Gorgui Dieng: A- (Previous Grades: B+, B, B+)
Season Grade: B+

In the final quarter of the season, Gorgui had the best offensive rating on the Wolves (aside from little-used Damjan Rudez) (111.6) and the best defensive rating on the Wolves (102.5). To put those numbers in perspective, the 111.6 is almost as good of offense as the Warriors (112.5) and almost as good of defense as, well, the Warriors (100.9). That net rating of (+9.1) means that in the 28.5 minutes per game that Dieng played in, the Timberwolves were kicking ass. When he was off the floor, their net rating changed from (+9.1) to (-13.0). The dropoff was from “awesome” to “unbelievably shitty.”

Now, anyone watching the games knows that Dieng wasn’t a “dominant” player; not even during the season’s final quarter. He averaged 11 and 7 during this stretch. But those on/off splits are not entirely — or even mostly — a coincidence, either. Dieng continued to develop chemistry in the same frontcourt as Towns, always played hard on defense and on the glass, and knocked down shots when he was left open.
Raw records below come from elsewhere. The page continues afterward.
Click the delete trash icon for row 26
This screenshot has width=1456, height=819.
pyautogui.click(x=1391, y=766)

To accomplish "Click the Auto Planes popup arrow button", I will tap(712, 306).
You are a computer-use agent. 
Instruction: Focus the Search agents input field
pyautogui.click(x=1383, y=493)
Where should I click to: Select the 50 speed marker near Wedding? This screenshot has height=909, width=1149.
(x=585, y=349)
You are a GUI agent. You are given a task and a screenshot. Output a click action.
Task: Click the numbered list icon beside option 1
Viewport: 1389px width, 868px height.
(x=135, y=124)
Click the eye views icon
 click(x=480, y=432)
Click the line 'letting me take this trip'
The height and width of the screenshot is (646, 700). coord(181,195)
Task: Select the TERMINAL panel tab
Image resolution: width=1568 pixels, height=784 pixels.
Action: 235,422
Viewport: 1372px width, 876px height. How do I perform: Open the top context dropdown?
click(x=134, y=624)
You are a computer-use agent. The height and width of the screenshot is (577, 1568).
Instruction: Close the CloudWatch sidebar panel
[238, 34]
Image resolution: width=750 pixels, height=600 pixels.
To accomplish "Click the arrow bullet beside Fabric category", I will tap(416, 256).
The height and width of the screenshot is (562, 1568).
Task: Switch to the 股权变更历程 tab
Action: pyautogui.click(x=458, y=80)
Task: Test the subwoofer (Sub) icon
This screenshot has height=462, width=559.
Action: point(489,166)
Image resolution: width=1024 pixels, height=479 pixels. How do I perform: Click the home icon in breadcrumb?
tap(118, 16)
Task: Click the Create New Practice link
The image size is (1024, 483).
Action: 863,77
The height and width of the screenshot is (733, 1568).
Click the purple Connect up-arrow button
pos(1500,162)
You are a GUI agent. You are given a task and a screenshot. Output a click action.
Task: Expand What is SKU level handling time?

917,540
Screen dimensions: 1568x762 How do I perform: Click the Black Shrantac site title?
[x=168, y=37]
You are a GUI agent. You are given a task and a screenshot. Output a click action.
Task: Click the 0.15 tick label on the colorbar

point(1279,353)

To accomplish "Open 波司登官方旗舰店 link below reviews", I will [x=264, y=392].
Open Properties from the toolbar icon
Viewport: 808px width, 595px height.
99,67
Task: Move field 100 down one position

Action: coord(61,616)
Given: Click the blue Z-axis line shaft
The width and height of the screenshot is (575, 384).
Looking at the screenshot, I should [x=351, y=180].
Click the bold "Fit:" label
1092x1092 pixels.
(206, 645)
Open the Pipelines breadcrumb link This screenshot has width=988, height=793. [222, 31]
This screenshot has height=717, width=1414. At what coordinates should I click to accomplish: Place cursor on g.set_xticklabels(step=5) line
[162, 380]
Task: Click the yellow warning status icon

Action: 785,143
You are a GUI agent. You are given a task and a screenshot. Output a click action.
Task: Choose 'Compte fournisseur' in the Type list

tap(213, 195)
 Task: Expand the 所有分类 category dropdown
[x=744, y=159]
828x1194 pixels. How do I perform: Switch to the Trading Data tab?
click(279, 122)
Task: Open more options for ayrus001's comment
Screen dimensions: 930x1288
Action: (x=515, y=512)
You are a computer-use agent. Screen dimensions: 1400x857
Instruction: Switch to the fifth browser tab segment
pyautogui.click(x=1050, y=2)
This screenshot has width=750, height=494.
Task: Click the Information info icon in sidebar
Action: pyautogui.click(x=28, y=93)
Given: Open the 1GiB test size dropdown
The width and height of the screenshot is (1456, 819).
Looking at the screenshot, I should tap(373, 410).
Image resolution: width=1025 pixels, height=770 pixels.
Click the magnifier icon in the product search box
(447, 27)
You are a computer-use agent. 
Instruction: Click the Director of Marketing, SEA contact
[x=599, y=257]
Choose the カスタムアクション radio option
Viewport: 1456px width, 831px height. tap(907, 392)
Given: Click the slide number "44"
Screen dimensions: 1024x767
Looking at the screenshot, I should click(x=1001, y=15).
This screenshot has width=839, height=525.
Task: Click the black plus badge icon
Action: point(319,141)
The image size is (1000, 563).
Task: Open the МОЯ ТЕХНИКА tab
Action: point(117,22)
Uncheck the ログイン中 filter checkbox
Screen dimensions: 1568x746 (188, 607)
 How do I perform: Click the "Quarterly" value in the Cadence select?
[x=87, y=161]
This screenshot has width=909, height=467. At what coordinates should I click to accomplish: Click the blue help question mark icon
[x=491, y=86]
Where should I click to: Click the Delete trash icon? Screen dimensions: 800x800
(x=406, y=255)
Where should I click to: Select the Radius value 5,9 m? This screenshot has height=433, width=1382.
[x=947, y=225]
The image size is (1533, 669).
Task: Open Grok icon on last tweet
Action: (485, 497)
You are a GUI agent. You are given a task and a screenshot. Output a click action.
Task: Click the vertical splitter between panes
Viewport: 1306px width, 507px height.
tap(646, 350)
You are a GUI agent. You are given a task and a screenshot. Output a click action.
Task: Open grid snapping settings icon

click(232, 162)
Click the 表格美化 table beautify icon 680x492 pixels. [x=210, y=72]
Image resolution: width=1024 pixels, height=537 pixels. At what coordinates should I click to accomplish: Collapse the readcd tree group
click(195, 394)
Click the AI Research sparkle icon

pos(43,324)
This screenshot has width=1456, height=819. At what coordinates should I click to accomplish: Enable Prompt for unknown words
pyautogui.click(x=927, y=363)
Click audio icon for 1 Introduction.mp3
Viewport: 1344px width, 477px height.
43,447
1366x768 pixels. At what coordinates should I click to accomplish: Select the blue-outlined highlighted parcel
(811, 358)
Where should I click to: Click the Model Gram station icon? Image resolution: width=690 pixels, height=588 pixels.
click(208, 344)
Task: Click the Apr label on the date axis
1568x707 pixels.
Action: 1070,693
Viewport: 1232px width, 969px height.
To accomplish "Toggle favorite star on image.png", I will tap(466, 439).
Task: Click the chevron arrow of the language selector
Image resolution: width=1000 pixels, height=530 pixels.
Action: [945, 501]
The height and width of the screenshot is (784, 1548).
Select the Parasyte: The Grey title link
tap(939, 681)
Overall, Gorgui had a really solid season. I continue to believe that his ideal role would be a high-minutes (25 per game) backup center who can fill in as needed at the 4, but for the Wolves as presently constructed he is unquestionably one of the team’s five best players, and one of the team’s two best big men. Mitchell was right to have Gorgui starting next to KAT under the circumstances. He has a reliable mid-range jumper and teased a new corner three in the last couple months of the season. (He practices that as part of his pregame routine, so this is more of a project than a fluke.) Gorgui plays at full intensity, which can only be a problem on the tail end of back-to-backs; sometimes Mitchell would play him 40+ minutes on the front end, and Gorgui clearly had no gas in the tank the next night.

Before next season starts, the Wolves will have the opportunity to sign Gorgui to a contract extension. (If they don’t reach an extension, it doesn’t mean the Wolves lose him, but just that he will enter restricted free agency in 2017.) It’ll be interesting to see how that plays out, as his future market value is subject to some debate. He probably isn’t a starter if you’re trying to contend for a championship, but he is certainly a regular rotation player on any team, and front court depth always has value. I have no idea how that will play out.

Karl-Anthony Towns: A+ (Previous Grades: A+, A-, A+)
Season Grade: A+

In the final quarter of the season, Towns averaged 21.3 points on 55.1 percent shooting, 10.9 rebounds, 2.9 assists, and 1.5 blocks per game.

There isn’t much to say about KAT that has not already been said. He put together the best rookie season in Timberwolves history by a big margin. (An interesting debate among Wolves historians would be who is second? Top contenders would probably include Christian Laettner, Stephon Marbury, Kevin Love, and Andrew Wiggins?) There’s an outside chance that Towns will make Third Team All-NBA, which is a rare honor for any rookie. If Bill Simmons still wrote his famous “trade value” column, KAT would possibly rank first in the entire league. People are having the argument of “KAT or Anthony Davis, if you’re starting a franchise today?”

Flip hit a homerun with KAT. He might have hit another with Wiggins or even LaVine, but it isn’t clear yet; it is hardly ever this clear when you’re talking about a player just a few years removed from high school. Towns’s unfulfilled potential probably includes more prolific three-point shooting, and building more muscle to allow him to be a full-fledged “stretch 5,” who miraculously provides all of perimeter shooting, slashing off the dribble, posting up, defending the interior, defending the perimeter, and creating plays for his teammates. Oh, and being an exemplar teammate and almost unrealistically coachable.

Did I leave anything out?


Point is, Towns is the reason that people like Tom Thibodeau and Jeff Van Gundy want to coach this team. He’s destined for All-Star Games, All-NBA Teams, eventually the Hall of Fame, and, hopefully, a championship in Minnesota.